GOAL: Copy the rows verbatim, starting with the line that contains "is (411, 475)." and ending with the line that contains "Action: [17, 46]", including both of those lines.

[start of PROVIDED DATA]

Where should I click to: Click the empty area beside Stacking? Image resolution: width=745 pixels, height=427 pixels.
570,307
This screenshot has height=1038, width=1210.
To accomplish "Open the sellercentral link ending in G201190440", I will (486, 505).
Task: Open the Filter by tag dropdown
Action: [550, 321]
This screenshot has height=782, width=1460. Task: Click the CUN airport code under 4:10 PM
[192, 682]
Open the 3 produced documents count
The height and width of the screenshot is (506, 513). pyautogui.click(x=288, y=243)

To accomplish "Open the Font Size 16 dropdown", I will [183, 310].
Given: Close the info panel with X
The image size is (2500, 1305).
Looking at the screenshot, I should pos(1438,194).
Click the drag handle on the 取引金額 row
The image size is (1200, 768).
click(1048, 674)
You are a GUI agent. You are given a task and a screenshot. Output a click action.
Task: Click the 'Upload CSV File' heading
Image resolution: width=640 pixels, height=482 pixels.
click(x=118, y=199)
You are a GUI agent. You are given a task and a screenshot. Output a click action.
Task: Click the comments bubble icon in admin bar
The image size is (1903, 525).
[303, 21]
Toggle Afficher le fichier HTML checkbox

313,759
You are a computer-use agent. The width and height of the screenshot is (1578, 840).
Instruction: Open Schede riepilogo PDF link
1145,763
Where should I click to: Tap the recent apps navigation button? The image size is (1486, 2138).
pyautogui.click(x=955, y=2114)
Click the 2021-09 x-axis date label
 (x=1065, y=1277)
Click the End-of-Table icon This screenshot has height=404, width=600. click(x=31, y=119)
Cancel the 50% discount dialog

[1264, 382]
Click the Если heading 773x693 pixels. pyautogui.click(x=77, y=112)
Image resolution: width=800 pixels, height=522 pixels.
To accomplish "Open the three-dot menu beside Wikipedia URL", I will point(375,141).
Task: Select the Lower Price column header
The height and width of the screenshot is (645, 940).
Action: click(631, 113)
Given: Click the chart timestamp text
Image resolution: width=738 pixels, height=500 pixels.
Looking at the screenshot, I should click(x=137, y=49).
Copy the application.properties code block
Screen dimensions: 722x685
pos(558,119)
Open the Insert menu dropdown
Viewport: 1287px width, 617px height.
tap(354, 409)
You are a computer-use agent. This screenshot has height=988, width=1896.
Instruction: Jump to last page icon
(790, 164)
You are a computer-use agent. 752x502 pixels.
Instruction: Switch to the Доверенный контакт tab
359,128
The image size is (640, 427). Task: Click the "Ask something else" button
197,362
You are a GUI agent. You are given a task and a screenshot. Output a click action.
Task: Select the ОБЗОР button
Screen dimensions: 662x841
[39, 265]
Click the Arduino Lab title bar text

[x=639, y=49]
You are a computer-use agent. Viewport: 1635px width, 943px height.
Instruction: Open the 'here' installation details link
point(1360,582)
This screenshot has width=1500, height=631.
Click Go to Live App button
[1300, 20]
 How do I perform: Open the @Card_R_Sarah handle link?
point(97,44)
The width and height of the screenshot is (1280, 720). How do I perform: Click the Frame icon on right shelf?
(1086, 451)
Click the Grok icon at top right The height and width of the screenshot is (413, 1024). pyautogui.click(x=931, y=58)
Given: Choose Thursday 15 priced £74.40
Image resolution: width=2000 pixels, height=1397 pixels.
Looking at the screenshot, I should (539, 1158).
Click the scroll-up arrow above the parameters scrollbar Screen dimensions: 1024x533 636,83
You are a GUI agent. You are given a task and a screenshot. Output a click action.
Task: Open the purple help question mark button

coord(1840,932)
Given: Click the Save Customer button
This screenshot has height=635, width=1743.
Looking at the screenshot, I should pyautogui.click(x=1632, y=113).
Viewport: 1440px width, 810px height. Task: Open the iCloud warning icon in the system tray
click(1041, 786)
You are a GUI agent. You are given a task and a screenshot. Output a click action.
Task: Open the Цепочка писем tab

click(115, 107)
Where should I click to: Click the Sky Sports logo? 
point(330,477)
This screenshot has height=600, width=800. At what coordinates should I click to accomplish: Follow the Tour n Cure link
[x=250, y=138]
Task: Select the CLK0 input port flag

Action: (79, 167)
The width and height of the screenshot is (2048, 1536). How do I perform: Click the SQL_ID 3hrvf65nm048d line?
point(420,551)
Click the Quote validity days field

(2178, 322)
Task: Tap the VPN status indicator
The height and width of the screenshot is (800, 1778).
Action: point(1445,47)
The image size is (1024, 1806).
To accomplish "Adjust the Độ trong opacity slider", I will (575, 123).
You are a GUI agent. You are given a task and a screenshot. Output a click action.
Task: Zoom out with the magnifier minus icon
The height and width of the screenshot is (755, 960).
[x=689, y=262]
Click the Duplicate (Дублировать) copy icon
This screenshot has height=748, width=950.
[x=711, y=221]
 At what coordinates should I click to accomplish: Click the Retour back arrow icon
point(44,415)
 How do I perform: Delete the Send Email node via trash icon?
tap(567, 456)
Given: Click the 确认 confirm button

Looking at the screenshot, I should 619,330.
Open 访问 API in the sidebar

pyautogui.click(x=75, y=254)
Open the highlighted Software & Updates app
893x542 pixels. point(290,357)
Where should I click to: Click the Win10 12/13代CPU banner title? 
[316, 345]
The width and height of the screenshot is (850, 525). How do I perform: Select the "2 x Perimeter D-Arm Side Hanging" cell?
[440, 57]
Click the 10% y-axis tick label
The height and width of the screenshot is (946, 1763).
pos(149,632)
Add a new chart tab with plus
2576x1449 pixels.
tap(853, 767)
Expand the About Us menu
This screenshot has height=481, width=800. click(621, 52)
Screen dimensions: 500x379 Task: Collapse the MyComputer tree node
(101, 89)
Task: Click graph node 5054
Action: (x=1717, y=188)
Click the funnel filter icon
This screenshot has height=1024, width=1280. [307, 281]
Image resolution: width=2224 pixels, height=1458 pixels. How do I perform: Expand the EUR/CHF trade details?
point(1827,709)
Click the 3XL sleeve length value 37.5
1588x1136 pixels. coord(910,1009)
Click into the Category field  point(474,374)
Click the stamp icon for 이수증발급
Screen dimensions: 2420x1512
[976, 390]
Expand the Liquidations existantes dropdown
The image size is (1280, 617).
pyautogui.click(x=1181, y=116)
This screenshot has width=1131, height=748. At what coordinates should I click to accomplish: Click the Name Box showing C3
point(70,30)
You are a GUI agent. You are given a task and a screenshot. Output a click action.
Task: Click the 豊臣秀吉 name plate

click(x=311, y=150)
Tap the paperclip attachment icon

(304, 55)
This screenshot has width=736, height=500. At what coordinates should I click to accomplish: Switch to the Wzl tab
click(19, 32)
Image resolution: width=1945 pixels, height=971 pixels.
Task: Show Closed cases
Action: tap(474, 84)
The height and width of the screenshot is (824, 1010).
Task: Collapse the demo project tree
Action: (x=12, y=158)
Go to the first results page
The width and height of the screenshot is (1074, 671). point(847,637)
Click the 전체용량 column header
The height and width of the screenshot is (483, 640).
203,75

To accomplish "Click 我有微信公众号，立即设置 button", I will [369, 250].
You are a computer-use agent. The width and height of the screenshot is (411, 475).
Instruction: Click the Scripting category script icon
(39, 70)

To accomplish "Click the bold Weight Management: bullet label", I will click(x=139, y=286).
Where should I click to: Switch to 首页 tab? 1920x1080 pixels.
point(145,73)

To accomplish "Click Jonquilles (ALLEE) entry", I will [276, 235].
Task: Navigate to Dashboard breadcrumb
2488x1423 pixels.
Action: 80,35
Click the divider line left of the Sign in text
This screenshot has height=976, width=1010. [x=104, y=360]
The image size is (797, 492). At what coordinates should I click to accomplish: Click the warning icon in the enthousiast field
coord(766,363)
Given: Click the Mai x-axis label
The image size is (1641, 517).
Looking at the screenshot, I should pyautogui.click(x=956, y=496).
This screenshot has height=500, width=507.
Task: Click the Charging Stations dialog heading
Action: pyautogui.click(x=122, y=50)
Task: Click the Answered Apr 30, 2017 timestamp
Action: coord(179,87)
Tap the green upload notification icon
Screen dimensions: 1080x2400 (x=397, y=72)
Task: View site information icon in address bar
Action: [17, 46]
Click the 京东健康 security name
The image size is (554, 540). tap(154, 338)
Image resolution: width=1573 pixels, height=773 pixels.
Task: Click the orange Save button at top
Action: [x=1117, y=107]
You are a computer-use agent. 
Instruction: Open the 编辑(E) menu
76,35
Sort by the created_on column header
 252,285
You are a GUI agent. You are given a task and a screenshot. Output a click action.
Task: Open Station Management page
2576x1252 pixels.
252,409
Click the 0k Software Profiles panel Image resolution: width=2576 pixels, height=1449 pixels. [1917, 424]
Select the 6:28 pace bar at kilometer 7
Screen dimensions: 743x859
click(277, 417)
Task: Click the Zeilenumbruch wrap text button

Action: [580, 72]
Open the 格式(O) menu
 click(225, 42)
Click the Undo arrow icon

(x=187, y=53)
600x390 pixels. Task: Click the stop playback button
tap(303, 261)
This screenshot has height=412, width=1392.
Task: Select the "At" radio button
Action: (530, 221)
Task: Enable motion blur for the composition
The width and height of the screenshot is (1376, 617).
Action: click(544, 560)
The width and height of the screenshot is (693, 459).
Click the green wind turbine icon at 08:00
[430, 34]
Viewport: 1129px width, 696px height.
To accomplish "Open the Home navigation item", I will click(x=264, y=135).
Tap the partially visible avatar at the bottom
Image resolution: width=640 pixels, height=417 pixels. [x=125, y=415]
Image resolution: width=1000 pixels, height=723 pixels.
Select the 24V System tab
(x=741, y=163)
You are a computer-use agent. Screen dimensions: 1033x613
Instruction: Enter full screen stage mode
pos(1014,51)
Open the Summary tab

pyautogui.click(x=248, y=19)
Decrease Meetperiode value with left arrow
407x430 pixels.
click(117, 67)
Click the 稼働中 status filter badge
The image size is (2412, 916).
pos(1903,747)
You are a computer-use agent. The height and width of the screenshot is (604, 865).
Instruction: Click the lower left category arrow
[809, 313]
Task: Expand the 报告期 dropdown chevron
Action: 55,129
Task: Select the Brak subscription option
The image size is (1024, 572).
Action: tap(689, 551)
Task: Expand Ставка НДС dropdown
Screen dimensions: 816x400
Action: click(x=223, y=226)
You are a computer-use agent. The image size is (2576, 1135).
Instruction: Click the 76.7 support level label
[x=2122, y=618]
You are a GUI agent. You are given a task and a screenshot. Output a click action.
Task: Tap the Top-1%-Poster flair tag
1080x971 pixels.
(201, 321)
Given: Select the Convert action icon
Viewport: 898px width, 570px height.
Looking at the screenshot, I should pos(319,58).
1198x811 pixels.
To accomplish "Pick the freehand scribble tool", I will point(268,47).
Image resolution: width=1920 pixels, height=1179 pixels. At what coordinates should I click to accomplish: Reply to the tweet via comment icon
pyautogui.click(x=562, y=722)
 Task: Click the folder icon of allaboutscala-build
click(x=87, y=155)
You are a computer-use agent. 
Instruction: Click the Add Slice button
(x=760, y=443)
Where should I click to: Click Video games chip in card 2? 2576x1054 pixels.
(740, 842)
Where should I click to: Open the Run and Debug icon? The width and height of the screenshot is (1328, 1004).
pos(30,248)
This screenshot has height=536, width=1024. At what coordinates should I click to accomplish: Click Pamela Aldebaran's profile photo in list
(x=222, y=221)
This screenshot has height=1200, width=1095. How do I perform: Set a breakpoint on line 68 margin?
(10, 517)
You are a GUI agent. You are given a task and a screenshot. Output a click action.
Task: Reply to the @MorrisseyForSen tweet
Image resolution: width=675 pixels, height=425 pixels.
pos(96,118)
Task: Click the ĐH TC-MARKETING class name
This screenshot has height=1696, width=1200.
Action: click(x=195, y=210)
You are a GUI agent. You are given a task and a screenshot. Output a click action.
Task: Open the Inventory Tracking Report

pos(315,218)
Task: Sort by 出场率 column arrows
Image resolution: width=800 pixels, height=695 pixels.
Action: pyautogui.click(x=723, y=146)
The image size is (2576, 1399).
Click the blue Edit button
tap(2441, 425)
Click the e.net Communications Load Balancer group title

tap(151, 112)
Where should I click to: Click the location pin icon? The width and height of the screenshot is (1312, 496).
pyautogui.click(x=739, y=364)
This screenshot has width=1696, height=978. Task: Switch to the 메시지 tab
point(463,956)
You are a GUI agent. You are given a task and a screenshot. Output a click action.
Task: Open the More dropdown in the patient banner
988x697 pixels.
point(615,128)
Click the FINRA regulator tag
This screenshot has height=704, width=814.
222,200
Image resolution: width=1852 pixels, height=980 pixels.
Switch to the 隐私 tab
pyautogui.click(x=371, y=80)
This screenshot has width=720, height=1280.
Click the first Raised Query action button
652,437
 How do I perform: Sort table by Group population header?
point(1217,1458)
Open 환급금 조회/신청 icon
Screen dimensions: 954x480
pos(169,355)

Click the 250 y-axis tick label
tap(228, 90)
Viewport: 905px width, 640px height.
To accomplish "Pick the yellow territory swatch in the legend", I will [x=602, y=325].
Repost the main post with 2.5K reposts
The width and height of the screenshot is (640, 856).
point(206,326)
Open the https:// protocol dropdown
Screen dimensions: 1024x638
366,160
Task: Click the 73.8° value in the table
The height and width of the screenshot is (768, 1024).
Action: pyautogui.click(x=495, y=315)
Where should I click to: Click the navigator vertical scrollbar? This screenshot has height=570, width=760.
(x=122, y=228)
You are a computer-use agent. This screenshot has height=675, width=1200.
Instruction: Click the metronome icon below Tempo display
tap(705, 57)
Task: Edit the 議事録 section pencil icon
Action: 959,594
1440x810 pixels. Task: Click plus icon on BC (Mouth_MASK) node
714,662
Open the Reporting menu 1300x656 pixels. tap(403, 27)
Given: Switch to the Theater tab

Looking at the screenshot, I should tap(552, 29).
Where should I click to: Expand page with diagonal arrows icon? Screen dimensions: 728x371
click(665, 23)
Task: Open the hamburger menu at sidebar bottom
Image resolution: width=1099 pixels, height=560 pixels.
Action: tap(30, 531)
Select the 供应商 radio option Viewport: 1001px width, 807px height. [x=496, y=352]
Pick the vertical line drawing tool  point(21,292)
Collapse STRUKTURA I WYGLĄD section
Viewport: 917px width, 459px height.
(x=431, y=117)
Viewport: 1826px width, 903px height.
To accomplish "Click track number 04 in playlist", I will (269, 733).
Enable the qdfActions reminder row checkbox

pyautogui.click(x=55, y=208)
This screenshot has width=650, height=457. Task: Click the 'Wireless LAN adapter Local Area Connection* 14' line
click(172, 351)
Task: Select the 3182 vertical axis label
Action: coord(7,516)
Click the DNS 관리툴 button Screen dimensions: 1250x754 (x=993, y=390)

[end of PROVIDED DATA]

TASK ANSWER:
You are a computer-use agent. The width and height of the screenshot is (411, 475).
Instruction: Click the Scripting category script icon
(39, 70)

To accomplish "Click the bold Weight Management: bullet label", I will click(x=139, y=286).
Where should I click to: Switch to 首页 tab? 1920x1080 pixels.
point(145,73)

To accomplish "Click Jonquilles (ALLEE) entry", I will [276, 235].
Task: Navigate to Dashboard breadcrumb
2488x1423 pixels.
Action: 80,35
Click the divider line left of the Sign in text
This screenshot has height=976, width=1010. [x=104, y=360]
The image size is (797, 492). At what coordinates should I click to accomplish: Click the warning icon in the enthousiast field
coord(766,363)
Given: Click the Mai x-axis label
The image size is (1641, 517).
Looking at the screenshot, I should pyautogui.click(x=956, y=496).
This screenshot has height=500, width=507.
Task: Click the Charging Stations dialog heading
Action: pyautogui.click(x=122, y=50)
Task: Click the Answered Apr 30, 2017 timestamp
Action: coord(179,87)
Tap the green upload notification icon
Screen dimensions: 1080x2400 (x=397, y=72)
Task: View site information icon in address bar
Action: [17, 46]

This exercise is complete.